One of the biggest regulatory hurdles in any contemplated transaction (e.g. sale, purchase, financing) involving a healthcare organization is ensuring a smooth transfer of ongoing Medicare and Medicaid (or other insurance) reimbursement. When it comes to healthcare M&A activity, CMS rules (as well as those of state health agencies) are fastidious when it comes to ownership transfers. This means that for individuals or corporations who contemplate the sale, purchase, or merging of a healthcare business with substantial reliance on Medicare and Medicaid, there are unique regulatory challenges that must be part of one’s comprehensive due diligence. Below, we review some of these issues.
CHOW & CHAI
CMS’s “change of ownership” (CHOW) requirements are fundamentally the same whether a transaction involves a Medicare Part A facility (i.e. skilled nursing, hospice, inpatient hospital) or a Medicare Part B facility (i.e. clinical laboratories, outpatient rehabilitation, ambulatory surgery centers). However, one thing to note is that CMS has a broad definition of what constitutes a “change of ownership.” In addition to standard purchases or mergers, CHOW requirements can also be triggered when existing ownership merely wants to change its legal identity. For some cases, CMS has a “change of information” (COI or CHAI) option that may be more suitable. In other transactions, a new party may decide neither to assume the target provider’s existing Medicare identity, or to absorb and merge the acquiree’s business into its own provider identity. Instead, new owners opt to start from scratch and seek a completely “new enrollment.” CMS considers this scenario to be a “change of ownership” as well.

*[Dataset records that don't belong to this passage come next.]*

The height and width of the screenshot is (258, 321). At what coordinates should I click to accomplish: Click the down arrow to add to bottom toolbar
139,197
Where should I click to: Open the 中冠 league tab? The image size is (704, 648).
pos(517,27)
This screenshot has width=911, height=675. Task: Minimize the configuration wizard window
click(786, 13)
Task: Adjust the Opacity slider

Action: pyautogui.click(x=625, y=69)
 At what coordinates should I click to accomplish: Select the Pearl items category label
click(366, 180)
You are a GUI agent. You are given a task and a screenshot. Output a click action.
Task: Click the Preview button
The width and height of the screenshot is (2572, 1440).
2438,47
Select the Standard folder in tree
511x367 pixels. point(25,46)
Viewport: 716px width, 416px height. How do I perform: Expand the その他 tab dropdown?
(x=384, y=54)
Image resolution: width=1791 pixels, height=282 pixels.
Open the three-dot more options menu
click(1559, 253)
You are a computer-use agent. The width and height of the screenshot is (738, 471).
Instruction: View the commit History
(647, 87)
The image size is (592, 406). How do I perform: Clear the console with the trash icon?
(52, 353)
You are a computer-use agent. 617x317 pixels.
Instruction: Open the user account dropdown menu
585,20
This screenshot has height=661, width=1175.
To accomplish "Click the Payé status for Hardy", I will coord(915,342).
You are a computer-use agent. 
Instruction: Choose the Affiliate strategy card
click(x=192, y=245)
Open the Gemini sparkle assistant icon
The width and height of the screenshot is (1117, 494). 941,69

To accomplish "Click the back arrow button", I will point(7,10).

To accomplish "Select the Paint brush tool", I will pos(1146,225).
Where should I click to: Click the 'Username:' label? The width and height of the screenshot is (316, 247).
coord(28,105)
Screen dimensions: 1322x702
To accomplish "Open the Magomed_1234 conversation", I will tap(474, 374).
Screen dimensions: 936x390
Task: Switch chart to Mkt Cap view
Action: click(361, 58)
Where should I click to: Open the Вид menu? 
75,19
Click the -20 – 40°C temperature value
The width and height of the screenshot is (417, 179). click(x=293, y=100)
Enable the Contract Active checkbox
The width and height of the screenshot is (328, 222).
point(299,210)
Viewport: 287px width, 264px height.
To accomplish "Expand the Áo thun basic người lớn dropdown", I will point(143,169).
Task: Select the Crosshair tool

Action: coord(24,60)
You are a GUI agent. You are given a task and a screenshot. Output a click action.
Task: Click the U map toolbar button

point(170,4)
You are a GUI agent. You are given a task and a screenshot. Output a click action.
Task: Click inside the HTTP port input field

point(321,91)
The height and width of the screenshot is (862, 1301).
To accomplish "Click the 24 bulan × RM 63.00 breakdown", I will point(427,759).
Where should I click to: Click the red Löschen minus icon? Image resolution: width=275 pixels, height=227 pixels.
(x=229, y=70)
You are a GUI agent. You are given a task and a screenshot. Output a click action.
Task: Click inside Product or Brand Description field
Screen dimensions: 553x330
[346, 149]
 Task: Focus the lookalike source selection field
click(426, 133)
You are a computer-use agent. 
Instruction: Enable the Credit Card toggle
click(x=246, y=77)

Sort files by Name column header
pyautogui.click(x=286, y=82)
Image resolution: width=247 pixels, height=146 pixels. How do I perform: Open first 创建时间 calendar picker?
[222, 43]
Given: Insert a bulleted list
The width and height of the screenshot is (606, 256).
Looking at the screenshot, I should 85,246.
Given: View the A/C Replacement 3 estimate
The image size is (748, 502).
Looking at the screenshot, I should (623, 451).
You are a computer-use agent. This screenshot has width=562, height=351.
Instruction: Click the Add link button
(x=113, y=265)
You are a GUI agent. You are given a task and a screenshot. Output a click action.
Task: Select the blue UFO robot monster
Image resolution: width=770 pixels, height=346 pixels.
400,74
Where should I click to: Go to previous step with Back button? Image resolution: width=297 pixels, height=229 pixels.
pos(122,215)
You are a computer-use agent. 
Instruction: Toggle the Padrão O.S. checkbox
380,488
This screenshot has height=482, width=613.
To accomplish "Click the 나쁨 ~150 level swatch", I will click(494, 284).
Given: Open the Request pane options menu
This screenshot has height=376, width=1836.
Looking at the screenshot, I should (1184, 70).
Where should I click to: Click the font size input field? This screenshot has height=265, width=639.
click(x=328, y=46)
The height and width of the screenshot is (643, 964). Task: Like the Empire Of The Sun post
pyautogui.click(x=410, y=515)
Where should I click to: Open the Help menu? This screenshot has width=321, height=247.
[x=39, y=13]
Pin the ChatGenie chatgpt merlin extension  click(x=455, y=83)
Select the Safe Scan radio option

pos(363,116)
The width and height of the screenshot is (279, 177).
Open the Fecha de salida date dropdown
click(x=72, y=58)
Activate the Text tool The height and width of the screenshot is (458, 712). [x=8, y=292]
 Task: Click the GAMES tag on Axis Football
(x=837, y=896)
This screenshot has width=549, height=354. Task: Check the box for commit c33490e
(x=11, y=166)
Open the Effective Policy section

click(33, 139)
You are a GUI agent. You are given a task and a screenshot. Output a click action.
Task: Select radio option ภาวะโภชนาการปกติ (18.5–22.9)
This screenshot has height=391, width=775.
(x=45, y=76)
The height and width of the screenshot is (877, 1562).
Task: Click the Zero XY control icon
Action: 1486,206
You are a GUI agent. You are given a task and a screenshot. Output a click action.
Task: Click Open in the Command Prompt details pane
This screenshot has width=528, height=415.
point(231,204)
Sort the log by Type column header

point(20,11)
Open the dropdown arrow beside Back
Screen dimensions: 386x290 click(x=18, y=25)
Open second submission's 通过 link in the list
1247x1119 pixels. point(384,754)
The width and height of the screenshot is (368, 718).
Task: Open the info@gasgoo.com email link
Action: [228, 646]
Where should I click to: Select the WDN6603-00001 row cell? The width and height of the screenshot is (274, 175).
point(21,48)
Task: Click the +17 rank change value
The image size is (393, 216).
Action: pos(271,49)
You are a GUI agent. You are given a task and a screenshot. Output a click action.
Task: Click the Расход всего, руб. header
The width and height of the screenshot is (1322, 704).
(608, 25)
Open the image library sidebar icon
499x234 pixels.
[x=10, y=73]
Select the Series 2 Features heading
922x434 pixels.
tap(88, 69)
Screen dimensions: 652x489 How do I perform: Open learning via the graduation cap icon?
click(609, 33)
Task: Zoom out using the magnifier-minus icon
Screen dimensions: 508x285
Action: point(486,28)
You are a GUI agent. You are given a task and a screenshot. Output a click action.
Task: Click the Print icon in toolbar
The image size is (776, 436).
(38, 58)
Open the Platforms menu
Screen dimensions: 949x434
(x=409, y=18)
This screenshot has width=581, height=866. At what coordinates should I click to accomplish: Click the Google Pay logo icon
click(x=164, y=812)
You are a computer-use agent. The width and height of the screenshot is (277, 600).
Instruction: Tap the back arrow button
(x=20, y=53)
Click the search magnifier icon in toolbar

When is a transaction subject to CHOW?
CHOWs can be appropriate in both asset purchase and share purchase contexts. The Code of Federal Regulations addresses the various scenarios that constitute a change of ownership. (C.F.R. § 489.18)
- In the case of a partnership, the removal, addition, or substitution of a partner, is considered a change of ownership.
- For a sole proprietorship, transfer of title and property to another party constitutes a change of ownership.
- Asset sales involving corporations, LLCs, or LLPs, can also be subject to change of ownership rules, though this is not reflected in the original statute.
- Mergers — The merging of one provider corporation into another corporation, or creating a new corporation by consolidating others, will constitute a change of ownership. But the acquirer that absorbs another corporation, or acquires the target firm’s corporate stock, may keep its existing enrollee status. This will likely raise questions relating to “change of information” filings that need to be addressed as well.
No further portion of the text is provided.